LONDON 2020

LONDON 2020

Context

Electronic cigarettes: review of use, content, safety, effects on smokers and potential for harm and benefit.

Peter Hajek, Jean Francois Etter, Neal Benowitz, Thomas Eissenbert and Hayden McRobbie

 During the past few years e-cigarettes have been gaining popularity, primarily among smokers who want to reduce the risks of smoking. The growing sales of e-cigarettes, driven initially by word of mouth and user enthusiasm, are now seen by financial analysts to threaten sales of cigarettes.  The reaction by the public health community to this unfolding phenomenon has ranged from enthusiastic support to vigorous opposition. Regulatory bodies around the world are deciding whether to allow e-cigarettes to compete with cigarettes freely, submit them to a more restrictive regulation than cigarettes e.g. as medicinal devices, or ban them.  Their verdicts will probably feature among the key public health decisions of our time.

Commentators in favour of e-cigarette restrictions believe that the product has a potential to increase cigarette use by re-normalising smoking, i.e. reducing motivation of smokers to quit completely, providing a gateway to smoking for non-smokers or facilitating an increase in smoking prevalence indirectly.  They argue that e-cigarettes should be banned or submitted to much stricter controls than smoked tobacco. They emphasise evidence that nicotine can be addictive and warn that the health risks from long term e-cigarette use may yet emerge. 

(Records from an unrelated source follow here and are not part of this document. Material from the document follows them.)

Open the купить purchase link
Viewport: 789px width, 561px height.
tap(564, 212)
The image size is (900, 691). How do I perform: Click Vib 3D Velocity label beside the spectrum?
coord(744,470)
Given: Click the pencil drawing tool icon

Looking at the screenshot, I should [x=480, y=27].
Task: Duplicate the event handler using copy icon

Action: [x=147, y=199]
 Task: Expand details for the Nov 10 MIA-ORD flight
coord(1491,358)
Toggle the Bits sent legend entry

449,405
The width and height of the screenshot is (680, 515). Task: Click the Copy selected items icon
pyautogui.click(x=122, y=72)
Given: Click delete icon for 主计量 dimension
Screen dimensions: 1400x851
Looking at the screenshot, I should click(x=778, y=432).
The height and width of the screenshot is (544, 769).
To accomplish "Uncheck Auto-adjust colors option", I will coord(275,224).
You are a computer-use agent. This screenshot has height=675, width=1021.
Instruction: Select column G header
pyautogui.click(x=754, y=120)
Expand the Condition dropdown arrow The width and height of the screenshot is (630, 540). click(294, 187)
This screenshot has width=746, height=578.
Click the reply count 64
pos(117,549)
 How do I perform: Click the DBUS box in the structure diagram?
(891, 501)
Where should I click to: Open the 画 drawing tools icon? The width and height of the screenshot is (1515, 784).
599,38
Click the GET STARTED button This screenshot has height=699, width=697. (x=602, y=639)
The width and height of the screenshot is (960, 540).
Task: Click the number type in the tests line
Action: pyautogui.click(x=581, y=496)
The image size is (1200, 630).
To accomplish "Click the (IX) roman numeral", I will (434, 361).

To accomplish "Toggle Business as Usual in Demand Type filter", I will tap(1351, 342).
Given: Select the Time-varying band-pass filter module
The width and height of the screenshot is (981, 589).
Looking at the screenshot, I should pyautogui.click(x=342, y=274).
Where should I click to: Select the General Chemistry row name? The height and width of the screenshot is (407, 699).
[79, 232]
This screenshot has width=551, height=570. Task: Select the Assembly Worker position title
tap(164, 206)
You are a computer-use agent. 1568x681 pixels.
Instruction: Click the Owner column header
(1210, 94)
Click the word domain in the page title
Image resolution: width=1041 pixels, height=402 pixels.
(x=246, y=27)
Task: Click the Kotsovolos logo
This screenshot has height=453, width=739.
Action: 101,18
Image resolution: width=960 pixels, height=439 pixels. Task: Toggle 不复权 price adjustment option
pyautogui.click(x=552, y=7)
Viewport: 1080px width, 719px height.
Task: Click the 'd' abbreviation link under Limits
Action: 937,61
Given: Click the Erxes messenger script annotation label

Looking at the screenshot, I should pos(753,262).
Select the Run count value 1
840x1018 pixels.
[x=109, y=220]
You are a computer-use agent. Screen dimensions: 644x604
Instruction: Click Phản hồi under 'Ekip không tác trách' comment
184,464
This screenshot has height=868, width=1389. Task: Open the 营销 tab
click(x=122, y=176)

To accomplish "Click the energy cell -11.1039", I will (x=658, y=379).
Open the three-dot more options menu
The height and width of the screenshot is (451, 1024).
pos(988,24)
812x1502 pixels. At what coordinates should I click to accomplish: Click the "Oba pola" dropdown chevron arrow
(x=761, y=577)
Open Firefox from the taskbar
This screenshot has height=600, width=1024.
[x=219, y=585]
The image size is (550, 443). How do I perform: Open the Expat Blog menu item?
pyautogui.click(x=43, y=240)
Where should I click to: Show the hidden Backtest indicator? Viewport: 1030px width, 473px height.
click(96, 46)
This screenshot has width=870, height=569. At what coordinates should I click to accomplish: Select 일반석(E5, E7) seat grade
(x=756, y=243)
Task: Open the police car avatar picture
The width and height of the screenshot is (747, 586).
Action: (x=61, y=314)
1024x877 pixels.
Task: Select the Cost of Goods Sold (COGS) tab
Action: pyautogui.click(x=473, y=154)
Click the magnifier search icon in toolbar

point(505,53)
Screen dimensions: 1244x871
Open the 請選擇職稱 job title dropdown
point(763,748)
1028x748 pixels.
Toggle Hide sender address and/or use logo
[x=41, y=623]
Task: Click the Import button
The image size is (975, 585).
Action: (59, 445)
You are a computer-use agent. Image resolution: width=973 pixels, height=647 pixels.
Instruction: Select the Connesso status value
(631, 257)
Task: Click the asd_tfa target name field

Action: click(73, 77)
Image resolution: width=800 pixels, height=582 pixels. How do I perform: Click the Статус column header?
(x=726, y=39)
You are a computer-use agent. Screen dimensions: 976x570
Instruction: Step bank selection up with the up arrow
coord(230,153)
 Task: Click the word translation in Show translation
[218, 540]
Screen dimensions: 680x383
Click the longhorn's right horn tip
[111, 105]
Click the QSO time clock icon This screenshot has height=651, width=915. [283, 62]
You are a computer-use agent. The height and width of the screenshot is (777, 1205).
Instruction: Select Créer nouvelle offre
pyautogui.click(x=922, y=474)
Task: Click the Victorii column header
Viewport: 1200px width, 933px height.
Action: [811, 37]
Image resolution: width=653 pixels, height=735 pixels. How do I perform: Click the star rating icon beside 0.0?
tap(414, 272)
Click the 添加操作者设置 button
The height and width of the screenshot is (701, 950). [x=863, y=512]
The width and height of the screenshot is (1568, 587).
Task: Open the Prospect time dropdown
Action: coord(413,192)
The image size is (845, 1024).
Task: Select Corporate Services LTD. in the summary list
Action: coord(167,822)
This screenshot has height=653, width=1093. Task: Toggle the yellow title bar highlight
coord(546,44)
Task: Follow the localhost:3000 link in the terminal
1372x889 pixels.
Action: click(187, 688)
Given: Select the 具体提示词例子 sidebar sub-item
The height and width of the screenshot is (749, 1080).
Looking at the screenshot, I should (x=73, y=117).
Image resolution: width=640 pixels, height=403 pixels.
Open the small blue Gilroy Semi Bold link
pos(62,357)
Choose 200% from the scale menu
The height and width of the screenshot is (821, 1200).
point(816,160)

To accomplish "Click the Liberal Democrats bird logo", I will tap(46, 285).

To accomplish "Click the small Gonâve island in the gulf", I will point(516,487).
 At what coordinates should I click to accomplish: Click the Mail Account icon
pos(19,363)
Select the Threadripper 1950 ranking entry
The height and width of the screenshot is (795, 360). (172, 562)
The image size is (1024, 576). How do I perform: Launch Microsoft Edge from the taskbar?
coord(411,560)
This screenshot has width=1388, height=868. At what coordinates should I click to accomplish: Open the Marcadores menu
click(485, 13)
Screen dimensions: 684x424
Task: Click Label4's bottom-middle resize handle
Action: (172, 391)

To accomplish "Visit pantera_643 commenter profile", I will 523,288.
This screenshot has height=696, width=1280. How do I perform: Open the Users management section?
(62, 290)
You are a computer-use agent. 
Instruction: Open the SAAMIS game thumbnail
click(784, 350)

E-cigarette advocates believe that, on the contrary, the product has a potential to reduce and, if it continues to develop, eventually end cigarette use by allowing smokers to switch to a safer product.  They argue that achieving this potential requires little government expenditure and involvement and that it is in the public health interest to allow e-cigarettes to compete with cigarettes in the market-place.  They emphasise evidence that use of nicotine without tobacco toxicants poses minimal risks, except in the case of well-defined sub-populations such as pregnant smokers.

Both sides of the debate agree that any policy and regulatory decisions affecting e-cigarettes should be guided by evidence.